- What is being asked
Take the entries that follow and write them out again, word for word.

====== Dataset entries

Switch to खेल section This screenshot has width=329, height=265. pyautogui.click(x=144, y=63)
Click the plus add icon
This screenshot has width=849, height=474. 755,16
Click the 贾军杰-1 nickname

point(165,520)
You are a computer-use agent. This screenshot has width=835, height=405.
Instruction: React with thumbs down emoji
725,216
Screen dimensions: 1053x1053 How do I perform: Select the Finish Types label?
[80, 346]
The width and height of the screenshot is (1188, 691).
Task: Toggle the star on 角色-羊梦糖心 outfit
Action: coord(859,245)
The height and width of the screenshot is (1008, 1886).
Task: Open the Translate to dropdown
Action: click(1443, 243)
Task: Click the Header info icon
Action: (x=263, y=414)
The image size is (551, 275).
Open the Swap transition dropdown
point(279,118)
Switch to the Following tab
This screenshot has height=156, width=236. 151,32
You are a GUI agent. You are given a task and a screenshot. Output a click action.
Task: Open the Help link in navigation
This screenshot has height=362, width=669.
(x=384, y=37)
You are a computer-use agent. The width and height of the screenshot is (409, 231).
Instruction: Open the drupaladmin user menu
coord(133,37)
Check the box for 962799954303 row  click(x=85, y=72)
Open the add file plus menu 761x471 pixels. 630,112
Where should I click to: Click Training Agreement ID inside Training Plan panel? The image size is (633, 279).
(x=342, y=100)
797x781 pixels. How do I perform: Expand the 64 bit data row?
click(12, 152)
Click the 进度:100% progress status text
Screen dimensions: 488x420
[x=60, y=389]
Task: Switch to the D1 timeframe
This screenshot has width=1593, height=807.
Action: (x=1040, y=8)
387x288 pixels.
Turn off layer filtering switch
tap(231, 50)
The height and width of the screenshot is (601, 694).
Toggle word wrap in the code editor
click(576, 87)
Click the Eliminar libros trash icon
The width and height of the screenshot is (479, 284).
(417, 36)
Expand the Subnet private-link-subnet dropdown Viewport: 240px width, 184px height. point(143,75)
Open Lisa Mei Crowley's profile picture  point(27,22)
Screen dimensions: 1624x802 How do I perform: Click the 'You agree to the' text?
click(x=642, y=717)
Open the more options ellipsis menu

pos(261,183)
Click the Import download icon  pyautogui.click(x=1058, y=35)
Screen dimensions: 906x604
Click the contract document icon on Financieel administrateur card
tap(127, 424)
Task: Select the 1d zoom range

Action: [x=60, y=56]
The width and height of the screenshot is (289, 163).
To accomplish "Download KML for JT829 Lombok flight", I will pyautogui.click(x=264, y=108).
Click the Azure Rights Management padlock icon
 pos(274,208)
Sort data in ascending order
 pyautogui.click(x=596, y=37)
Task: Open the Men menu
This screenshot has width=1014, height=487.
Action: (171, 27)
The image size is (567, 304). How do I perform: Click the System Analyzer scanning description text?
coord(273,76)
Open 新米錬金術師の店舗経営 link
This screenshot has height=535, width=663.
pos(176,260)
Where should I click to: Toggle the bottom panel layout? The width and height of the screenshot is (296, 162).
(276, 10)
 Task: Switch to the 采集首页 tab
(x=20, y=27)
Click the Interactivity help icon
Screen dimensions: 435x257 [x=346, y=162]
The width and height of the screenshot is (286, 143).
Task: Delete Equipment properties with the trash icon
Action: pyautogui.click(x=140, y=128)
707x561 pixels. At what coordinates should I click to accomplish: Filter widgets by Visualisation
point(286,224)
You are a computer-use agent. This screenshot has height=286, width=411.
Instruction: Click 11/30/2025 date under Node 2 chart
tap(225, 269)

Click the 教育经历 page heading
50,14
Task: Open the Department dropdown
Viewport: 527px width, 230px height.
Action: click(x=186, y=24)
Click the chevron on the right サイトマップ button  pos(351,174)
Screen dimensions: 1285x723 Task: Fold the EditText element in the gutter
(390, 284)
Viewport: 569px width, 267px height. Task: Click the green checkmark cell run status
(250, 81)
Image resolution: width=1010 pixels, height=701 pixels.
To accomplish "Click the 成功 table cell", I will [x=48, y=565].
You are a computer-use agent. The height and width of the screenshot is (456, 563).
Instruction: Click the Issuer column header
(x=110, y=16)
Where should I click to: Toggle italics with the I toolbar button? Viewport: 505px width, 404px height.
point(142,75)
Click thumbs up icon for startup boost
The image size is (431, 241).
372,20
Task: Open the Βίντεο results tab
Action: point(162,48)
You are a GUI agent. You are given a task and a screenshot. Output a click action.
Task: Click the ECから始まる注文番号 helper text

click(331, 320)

============

- Solution for this exercise
Switch to खेल section This screenshot has width=329, height=265. pyautogui.click(x=144, y=63)
Click the plus add icon
This screenshot has width=849, height=474. 755,16
Click the 贾军杰-1 nickname

point(165,520)
You are a computer-use agent. This screenshot has width=835, height=405.
Instruction: React with thumbs down emoji
725,216
Screen dimensions: 1053x1053 How do I perform: Select the Finish Types label?
[80, 346]
The width and height of the screenshot is (1188, 691).
Task: Toggle the star on 角色-羊梦糖心 outfit
Action: coord(859,245)
The height and width of the screenshot is (1008, 1886).
Task: Open the Translate to dropdown
Action: click(1443, 243)
Task: Click the Header info icon
Action: (x=263, y=414)
The image size is (551, 275).
Open the Swap transition dropdown
point(279,118)
Switch to the Following tab
This screenshot has height=156, width=236. 151,32
You are a GUI agent. You are given a task and a screenshot. Output a click action.
Task: Open the Help link in navigation
This screenshot has height=362, width=669.
(x=384, y=37)
You are a computer-use agent. The width and height of the screenshot is (409, 231).
Instruction: Open the drupaladmin user menu
coord(133,37)
Check the box for 962799954303 row  click(x=85, y=72)
Open the add file plus menu 761x471 pixels. 630,112
Where should I click to: Click Training Agreement ID inside Training Plan panel? The image size is (633, 279).
(x=342, y=100)
797x781 pixels. How do I perform: Expand the 64 bit data row?
click(12, 152)
Click the 进度:100% progress status text
Screen dimensions: 488x420
[x=60, y=389]
Task: Switch to the D1 timeframe
This screenshot has width=1593, height=807.
Action: (x=1040, y=8)
387x288 pixels.
Turn off layer filtering switch
tap(231, 50)
The height and width of the screenshot is (601, 694).
Toggle word wrap in the code editor
click(576, 87)
Click the Eliminar libros trash icon
The width and height of the screenshot is (479, 284).
(417, 36)
Expand the Subnet private-link-subnet dropdown Viewport: 240px width, 184px height. point(143,75)
Open Lisa Mei Crowley's profile picture  point(27,22)
Screen dimensions: 1624x802 How do I perform: Click the 'You agree to the' text?
click(x=642, y=717)
Open the more options ellipsis menu

pos(261,183)
Click the Import download icon  pyautogui.click(x=1058, y=35)
Screen dimensions: 906x604
Click the contract document icon on Financieel administrateur card
tap(127, 424)
Task: Select the 1d zoom range

Action: [x=60, y=56]
The width and height of the screenshot is (289, 163).
To accomplish "Download KML for JT829 Lombok flight", I will pyautogui.click(x=264, y=108).
Click the Azure Rights Management padlock icon
 pos(274,208)
Sort data in ascending order
 pyautogui.click(x=596, y=37)
Task: Open the Men menu
This screenshot has width=1014, height=487.
Action: (171, 27)
The image size is (567, 304). How do I perform: Click the System Analyzer scanning description text?
coord(273,76)
Open 新米錬金術師の店舗経営 link
This screenshot has height=535, width=663.
pos(176,260)
Where should I click to: Toggle the bottom panel layout? The width and height of the screenshot is (296, 162).
(276, 10)
 Task: Switch to the 采集首页 tab
(x=20, y=27)
Click the Interactivity help icon
Screen dimensions: 435x257 [x=346, y=162]
The width and height of the screenshot is (286, 143).
Task: Delete Equipment properties with the trash icon
Action: pyautogui.click(x=140, y=128)
707x561 pixels. At what coordinates should I click to accomplish: Filter widgets by Visualisation
point(286,224)
You are a computer-use agent. This screenshot has height=286, width=411.
Instruction: Click 11/30/2025 date under Node 2 chart
tap(225, 269)

Click the 教育经历 page heading
50,14
Task: Open the Department dropdown
Viewport: 527px width, 230px height.
Action: click(x=186, y=24)
Click the chevron on the right サイトマップ button  pos(351,174)
Screen dimensions: 1285x723 Task: Fold the EditText element in the gutter
(390, 284)
Viewport: 569px width, 267px height. Task: Click the green checkmark cell run status
(250, 81)
Image resolution: width=1010 pixels, height=701 pixels.
To accomplish "Click the 成功 table cell", I will [x=48, y=565].
You are a computer-use agent. The height and width of the screenshot is (456, 563).
Instruction: Click the Issuer column header
(x=110, y=16)
Where should I click to: Toggle italics with the I toolbar button? Viewport: 505px width, 404px height.
point(142,75)
Click thumbs up icon for startup boost
The image size is (431, 241).
372,20
Task: Open the Βίντεο results tab
Action: point(162,48)
You are a GUI agent. You are given a task and a screenshot. Output a click action.
Task: Click the ECから始まる注文番号 helper text

click(331, 320)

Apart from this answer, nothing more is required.